• **WHAT THIS TASK INVOLVES**: Copy the records below without altering a single word.

Start of Block

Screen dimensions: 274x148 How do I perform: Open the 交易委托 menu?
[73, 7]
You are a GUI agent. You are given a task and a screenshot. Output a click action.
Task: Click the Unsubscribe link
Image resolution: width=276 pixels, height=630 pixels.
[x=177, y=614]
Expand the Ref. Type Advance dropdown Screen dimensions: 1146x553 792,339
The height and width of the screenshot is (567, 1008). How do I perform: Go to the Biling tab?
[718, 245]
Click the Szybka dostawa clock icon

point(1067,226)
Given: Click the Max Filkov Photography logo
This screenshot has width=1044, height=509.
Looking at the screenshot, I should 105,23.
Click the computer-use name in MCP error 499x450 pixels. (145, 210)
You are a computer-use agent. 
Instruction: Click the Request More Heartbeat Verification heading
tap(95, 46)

End of Block

• **WRITTEN RESPONSE**:
Screen dimensions: 274x148 How do I perform: Open the 交易委托 menu?
[73, 7]
You are a GUI agent. You are given a task and a screenshot. Output a click action.
Task: Click the Unsubscribe link
Image resolution: width=276 pixels, height=630 pixels.
[x=177, y=614]
Expand the Ref. Type Advance dropdown Screen dimensions: 1146x553 792,339
The height and width of the screenshot is (567, 1008). How do I perform: Go to the Biling tab?
[718, 245]
Click the Szybka dostawa clock icon

point(1067,226)
Given: Click the Max Filkov Photography logo
This screenshot has width=1044, height=509.
Looking at the screenshot, I should 105,23.
Click the computer-use name in MCP error 499x450 pixels. (145, 210)
You are a computer-use agent. 
Instruction: Click the Request More Heartbeat Verification heading
tap(95, 46)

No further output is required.